The two funds are Beijing’s newest tools in its drive to streamline the state sector. Rather than be an active shareholder in dozens of boardrooms, Sasac is trying to withdraw from the day-to-day operations of state businesses and focus on returns as a passive major shareholder.
Chengtong said the restructuring fund would take a “market-first approach” under Sasac’s “guidance”, investing in key areas of national interest such as defence and strategic resources.
Its initial focus will be financing consolidation in six industries, including telecommunications, electricity, and cars. It will also eradicate zombie firms in steel, coal and cement, and make overseas acquisitions to lift the companies’ global competitiveness.
The mainland’s economy is growing at its slowest rate in a quarter of a century and economists say conditions will not improve without changes to the huge, inefficient state sector.
The authorities are keen to use more market-friendly methods instead of direct administrative orders to bring about the revival.
But Guotai Junan Securities chief economist Lin Caiyi had doubts about how well the fund would work.
“It’s still dominated by administrative powers under the cloak of the market approach … so I would say it will only work well in areas such as defence and the military, which ban capital [from the broader community],” Lin said.
“Loss-making SOEs and excess capacity should be eliminated by the market.”

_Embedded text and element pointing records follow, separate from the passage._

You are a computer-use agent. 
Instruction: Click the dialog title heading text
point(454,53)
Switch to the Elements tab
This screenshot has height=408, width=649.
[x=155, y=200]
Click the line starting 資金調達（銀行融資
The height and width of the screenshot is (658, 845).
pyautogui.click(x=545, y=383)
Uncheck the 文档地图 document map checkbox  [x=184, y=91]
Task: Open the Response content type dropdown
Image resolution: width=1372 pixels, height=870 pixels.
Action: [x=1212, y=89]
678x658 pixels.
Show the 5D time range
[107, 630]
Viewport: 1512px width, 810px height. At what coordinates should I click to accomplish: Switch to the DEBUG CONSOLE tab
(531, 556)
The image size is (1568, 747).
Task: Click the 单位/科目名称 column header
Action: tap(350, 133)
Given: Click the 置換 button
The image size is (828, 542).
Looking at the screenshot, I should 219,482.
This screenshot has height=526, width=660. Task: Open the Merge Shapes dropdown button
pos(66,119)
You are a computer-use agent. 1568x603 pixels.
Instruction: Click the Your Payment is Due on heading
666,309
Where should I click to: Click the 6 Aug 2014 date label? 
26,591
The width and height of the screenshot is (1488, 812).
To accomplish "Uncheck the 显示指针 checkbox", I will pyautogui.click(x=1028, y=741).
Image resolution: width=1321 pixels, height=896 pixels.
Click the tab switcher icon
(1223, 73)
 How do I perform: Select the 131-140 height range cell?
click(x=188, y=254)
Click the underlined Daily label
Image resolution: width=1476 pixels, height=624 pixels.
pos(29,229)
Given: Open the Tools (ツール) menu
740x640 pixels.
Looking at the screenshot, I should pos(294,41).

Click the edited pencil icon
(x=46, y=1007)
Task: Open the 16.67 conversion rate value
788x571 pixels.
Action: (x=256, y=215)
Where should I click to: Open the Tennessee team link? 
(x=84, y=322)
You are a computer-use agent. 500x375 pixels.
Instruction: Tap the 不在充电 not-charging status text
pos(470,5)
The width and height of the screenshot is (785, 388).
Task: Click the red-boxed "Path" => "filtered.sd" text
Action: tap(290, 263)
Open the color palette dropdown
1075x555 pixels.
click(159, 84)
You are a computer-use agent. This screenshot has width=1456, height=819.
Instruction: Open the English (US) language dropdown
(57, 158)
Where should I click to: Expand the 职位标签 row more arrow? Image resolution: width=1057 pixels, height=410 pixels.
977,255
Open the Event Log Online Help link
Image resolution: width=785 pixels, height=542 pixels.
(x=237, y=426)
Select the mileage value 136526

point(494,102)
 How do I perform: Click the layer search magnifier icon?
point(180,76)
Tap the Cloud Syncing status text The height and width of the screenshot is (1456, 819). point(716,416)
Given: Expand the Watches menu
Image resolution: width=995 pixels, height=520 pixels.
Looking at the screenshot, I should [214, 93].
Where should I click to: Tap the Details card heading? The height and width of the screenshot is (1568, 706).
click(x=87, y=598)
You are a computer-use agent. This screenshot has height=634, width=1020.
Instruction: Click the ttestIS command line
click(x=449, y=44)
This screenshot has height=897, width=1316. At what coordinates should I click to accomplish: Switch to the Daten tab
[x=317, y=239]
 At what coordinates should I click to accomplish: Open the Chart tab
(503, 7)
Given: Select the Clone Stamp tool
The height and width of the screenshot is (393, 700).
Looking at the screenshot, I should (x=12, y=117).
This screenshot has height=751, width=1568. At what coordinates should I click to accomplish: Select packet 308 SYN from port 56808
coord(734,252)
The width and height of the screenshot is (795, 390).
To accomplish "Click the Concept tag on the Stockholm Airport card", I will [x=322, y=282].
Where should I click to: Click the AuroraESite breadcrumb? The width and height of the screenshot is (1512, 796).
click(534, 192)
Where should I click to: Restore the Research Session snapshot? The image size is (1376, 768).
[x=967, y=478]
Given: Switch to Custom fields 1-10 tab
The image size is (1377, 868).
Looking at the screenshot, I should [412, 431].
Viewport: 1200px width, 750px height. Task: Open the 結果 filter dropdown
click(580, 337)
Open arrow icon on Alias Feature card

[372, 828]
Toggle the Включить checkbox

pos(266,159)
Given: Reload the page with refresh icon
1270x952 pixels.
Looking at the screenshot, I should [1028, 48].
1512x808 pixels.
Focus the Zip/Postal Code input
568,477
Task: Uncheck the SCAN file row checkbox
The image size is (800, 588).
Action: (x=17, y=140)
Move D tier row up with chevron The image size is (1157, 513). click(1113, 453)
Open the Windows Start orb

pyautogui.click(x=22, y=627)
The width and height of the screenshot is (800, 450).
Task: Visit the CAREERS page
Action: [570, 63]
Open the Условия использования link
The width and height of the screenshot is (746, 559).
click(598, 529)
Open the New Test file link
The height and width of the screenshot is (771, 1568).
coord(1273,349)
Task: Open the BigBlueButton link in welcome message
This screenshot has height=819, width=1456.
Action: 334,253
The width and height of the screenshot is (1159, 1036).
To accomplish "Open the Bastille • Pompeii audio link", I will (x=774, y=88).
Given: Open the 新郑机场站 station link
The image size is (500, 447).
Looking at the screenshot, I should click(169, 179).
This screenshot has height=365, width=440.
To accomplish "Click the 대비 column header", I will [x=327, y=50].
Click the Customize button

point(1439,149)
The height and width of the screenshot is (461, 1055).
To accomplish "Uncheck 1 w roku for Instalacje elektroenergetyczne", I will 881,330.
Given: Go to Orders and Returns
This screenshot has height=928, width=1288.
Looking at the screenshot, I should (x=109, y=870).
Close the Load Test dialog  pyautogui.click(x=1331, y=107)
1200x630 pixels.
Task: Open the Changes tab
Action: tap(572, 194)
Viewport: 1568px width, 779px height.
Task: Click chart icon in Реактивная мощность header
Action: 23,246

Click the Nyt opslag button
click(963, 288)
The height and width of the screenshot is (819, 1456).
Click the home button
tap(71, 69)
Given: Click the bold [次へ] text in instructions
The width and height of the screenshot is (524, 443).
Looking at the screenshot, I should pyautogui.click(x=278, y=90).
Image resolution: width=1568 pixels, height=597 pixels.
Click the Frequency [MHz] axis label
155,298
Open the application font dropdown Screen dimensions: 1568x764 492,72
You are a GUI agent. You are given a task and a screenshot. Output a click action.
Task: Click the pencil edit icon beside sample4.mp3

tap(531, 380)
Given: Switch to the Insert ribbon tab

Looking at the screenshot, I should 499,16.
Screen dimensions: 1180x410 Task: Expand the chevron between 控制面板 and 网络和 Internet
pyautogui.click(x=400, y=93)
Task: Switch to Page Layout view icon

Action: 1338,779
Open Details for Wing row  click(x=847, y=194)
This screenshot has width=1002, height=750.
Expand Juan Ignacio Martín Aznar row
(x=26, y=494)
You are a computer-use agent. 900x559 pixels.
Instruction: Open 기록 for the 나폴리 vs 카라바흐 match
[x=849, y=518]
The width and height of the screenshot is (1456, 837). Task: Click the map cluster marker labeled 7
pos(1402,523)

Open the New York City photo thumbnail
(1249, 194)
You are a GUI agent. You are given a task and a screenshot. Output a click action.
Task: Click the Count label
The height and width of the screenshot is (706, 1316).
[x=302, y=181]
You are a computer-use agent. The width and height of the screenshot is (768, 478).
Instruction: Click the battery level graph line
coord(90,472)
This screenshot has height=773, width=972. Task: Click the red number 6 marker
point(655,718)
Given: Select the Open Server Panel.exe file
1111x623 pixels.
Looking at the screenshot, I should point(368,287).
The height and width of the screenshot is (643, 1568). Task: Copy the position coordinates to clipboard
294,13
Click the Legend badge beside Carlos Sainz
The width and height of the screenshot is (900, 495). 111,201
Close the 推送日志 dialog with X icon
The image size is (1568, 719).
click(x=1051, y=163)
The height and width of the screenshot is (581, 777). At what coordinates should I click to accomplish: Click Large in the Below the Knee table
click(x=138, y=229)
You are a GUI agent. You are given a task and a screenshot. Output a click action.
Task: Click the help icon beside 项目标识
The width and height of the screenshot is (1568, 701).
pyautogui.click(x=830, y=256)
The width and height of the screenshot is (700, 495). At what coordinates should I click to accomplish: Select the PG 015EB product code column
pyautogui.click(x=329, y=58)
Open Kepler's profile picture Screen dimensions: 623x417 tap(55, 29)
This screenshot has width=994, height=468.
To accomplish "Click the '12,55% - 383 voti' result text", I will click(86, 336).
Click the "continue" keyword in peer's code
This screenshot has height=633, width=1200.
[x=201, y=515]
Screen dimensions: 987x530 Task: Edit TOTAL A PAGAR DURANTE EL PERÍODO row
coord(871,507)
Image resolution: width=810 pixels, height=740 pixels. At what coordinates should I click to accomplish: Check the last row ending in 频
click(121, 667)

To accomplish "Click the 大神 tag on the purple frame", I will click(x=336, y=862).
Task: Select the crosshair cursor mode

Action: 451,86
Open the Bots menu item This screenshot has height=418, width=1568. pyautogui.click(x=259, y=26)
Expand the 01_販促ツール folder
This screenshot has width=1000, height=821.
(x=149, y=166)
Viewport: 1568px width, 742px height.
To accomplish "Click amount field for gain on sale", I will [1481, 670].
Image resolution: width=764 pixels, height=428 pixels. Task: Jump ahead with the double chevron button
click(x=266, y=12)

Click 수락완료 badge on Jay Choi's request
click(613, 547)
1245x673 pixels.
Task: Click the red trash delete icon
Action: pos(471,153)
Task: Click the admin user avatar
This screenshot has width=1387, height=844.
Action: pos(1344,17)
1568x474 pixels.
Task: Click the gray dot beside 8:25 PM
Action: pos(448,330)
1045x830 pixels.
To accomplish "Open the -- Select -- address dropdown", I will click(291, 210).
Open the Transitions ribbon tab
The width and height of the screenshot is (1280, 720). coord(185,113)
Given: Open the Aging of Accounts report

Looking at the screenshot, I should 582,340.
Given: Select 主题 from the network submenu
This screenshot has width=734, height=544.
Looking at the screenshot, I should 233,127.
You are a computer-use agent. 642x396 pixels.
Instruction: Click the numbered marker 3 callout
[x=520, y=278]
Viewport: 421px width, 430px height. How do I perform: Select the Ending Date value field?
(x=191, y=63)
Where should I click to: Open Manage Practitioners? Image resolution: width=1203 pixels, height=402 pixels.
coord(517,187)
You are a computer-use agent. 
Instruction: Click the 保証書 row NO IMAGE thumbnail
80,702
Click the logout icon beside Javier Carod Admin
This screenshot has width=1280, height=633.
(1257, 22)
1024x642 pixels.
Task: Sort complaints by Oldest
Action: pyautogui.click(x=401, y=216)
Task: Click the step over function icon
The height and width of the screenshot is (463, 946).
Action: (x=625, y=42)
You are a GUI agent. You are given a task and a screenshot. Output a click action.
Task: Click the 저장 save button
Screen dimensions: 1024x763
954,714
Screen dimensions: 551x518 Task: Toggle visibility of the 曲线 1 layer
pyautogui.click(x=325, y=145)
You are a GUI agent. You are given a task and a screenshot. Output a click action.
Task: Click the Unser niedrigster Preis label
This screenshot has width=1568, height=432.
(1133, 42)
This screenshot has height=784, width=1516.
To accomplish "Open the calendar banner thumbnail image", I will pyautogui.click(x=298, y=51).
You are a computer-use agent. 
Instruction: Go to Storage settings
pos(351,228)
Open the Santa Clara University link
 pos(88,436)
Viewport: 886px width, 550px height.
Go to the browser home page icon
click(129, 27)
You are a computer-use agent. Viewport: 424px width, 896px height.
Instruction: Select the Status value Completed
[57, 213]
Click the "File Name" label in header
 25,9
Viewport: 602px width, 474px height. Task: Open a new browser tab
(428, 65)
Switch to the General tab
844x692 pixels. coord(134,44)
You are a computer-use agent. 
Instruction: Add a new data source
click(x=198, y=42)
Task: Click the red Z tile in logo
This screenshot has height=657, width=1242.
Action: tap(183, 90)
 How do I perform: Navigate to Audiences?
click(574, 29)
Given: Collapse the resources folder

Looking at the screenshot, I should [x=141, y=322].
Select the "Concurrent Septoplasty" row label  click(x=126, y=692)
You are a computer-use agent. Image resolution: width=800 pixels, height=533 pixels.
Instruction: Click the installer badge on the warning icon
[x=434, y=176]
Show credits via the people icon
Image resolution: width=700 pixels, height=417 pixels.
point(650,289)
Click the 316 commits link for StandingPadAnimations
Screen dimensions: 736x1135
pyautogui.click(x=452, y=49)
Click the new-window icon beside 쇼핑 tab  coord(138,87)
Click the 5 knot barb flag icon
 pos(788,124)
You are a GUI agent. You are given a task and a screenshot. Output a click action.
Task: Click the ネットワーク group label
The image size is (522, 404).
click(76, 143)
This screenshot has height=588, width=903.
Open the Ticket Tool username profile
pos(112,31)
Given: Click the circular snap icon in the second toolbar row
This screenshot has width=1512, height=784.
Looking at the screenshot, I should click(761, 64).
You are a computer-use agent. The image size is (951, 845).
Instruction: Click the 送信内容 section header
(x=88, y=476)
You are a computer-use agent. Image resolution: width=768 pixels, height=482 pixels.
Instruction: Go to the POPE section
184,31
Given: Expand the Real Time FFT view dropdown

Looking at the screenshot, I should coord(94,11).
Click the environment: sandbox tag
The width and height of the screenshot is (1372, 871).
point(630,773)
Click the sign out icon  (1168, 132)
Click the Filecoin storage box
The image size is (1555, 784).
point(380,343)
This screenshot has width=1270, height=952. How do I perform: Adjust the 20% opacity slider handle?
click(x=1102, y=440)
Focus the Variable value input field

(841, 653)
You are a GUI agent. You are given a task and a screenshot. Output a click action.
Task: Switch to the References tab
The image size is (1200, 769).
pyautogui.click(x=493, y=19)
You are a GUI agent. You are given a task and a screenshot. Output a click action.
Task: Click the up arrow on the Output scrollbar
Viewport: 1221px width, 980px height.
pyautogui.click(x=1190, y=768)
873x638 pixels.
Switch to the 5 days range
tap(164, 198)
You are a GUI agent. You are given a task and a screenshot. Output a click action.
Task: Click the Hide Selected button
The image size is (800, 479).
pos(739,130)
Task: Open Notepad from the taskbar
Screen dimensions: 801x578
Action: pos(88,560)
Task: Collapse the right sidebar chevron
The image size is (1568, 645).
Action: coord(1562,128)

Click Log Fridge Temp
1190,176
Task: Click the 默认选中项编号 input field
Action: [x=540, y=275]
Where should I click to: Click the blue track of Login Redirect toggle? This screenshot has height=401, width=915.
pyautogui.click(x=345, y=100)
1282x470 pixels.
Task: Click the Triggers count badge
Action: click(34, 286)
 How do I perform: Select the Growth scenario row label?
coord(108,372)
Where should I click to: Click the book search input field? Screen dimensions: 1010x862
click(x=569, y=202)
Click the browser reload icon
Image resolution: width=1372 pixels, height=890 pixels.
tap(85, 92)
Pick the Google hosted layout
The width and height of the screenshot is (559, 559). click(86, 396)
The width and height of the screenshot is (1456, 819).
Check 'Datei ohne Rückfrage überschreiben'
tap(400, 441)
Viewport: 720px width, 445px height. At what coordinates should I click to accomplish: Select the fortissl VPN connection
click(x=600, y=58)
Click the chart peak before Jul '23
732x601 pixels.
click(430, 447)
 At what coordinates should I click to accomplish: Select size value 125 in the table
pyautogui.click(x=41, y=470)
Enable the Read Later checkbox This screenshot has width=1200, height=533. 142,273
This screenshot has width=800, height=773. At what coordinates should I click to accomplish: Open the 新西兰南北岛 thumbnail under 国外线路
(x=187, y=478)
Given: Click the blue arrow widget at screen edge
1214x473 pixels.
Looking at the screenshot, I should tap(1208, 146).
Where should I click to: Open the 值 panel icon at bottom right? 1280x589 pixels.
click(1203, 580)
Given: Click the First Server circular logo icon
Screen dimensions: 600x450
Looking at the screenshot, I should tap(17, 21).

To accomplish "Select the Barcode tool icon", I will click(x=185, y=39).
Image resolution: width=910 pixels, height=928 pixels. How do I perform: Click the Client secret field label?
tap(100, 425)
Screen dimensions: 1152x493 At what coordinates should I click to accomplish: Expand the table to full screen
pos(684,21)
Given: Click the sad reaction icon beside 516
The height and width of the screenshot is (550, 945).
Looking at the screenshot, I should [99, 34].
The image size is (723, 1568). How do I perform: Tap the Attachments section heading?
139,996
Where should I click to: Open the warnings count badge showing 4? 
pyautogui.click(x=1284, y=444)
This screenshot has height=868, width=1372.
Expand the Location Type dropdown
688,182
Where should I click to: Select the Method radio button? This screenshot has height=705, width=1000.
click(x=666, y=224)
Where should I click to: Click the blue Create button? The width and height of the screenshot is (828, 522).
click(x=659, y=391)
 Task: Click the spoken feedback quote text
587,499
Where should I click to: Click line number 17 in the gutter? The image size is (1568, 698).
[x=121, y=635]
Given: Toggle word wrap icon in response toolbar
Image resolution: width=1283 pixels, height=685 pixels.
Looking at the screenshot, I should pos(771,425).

Chengtong, whose main business includes asset management and logistics, was designated by the commission to manage state assets earlier this year, and put in 30 billion yuan to the fund’s registered capital.The other nine firms providing initial capital include the biggest contributor, Postal Savings Bank of China, which put in 50 billion yuan. China Mobile, China Communications Construction and China Petroleum and Chemical Corp contributed 5 billion yuan each.